Mesir telah diperintah oleh pemerintah otoriter berturut-turut sejak 1950-an, dan sebelum 2012 ketiga presiden - Gamal Abdul Nasser, Mohammed Sadat, dan Mubarak - telah keluar dari militer. Akibatnya, militer Mesir selalu memainkan peran penting dalam kehidupan politik dan ekonomi. Tentara juga menikmati rasa hormat yang dalam di antara orang-orang Mesir biasa, dan tidak mengherankan bahwa setelah Mubarak menggulingkan para jenderal mengambil alih pengelolaan proses transisi, menjadi penjaga “revolusi” 2011.


Namun, eksperimen demokratis Mesir segera menemui masalah, karena menjadi jelas bahwa tentara tidak terburu-buru untuk pensiun dari politik aktif. Pemilihan parlemen akhirnya diadakan pada akhir 2011 diikuti oleh pemilihan presiden pada Juni 2012, membawa ke mayoritas kekuasaan Islam yang dikendalikan oleh Presiden Mohammed Morsi dan Ikhwanul Muslimin.

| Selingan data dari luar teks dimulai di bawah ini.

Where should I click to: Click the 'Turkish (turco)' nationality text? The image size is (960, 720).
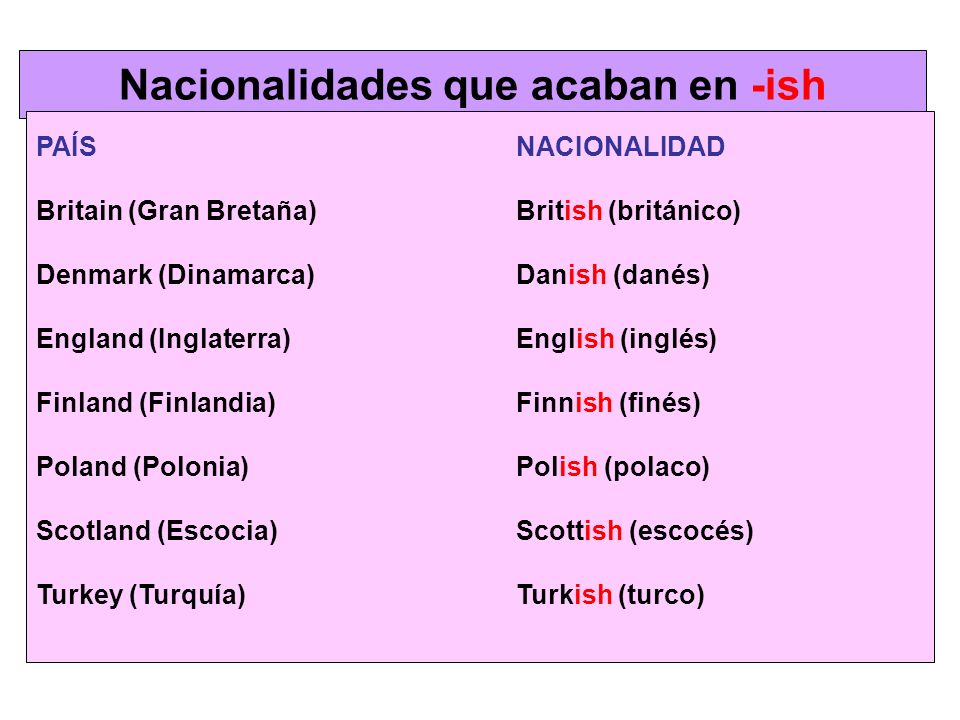(610, 595)
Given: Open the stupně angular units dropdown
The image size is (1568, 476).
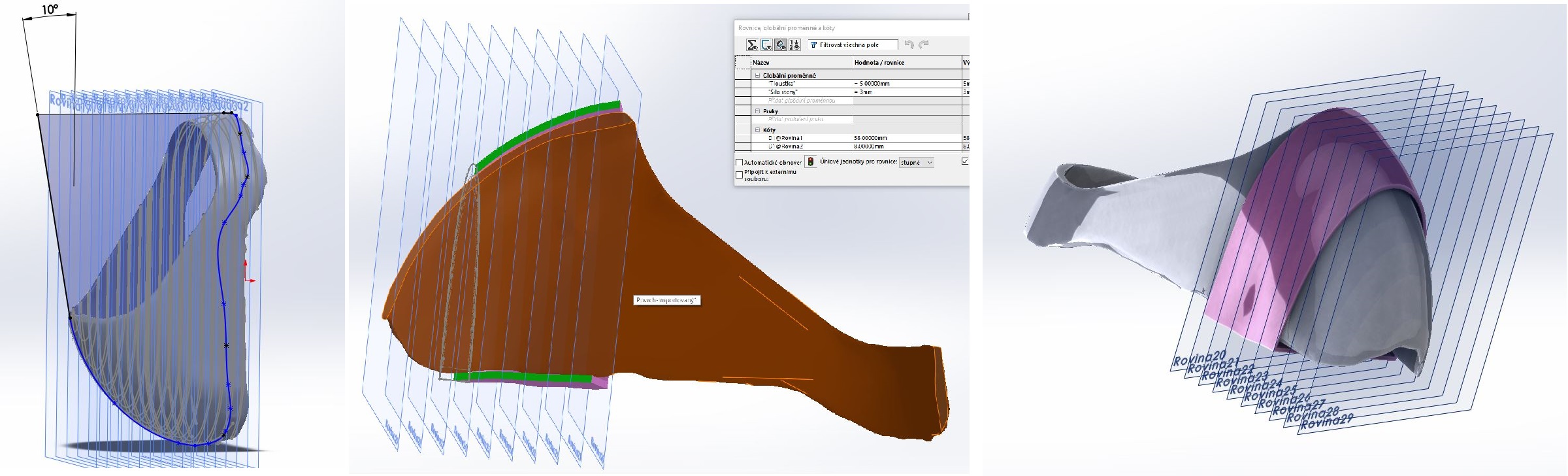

Morsi mencapai kesepakatan diam-diam dengan tentara, di mana para jenderal menarik diri dari urusan pemerintahan sehari-hari, dengan imbalan mempertahankan suara yang menentukan dalam kebijakan pertahanan dan semua masalah keamanan nasional.

Tetapi ketidakstabilan yang tumbuh di bawah Morsi dan ancaman perselisihan sipil antara kelompok-kelompok sekuler dan Islam tampaknya telah meyakinkan para jenderal bahwa politisi sipil merusak transisi. Tentara mengeluarkan Morsi dari kekuasaan dalam kudeta yang didukung populer pada Juli 2013, menangkap para pemimpin senior partainya, dan menindak para pendukung mantan presiden. Mayoritas rakyat Mesir bersatu di belakang tentara, lelah dengan ketidakstabilan dan kehancuran ekonomi, dan diasingkan oleh ketidakmampuan para politisi.


Apakah Orang Mesir Menginginkan Demokrasi?

Baik Islamis arus utama dan lawan sekuler mereka umumnya sepakat bahwa Mesir harus diperintah oleh sistem politik yang demokratis, dengan pemerintah dipilih melalui pemilihan yang bebas dan adil. Tetapi tidak seperti Tunisia, di mana pemberontakan serupa terhadap kediktatoran menghasilkan koalisi partai-partai Islam dan sekuler, partai-partai politik Mesir tidak dapat menemukan jalan tengah, menjadikan politik permainan kekerasan, permainan zero-sum. Setelah berkuasa, Morsi yang terpilih secara demokratis bereaksi terhadap kritik dan protes politik sering dengan meniru beberapa praktik represif rezim sebelumnya.

Sedihnya, pengalaman negatif ini membuat banyak orang Mesir mau menerima periode pemerintahan semi-otoriter yang tidak terbatas, lebih suka orang kuat yang tepercaya daripada ketidakpastian politik parlementer. Sisi telah terbukti sangat populer di kalangan orang-orang dari semua lapisan masyarakat, yang merasa diyakinkan bahwa tentara akan berhenti meluncur ke arah ekstremisme agama dan bencana ekonomi. Demokrasi yang lengkap di Mesir yang ditandai oleh supremasi hukum masih lama.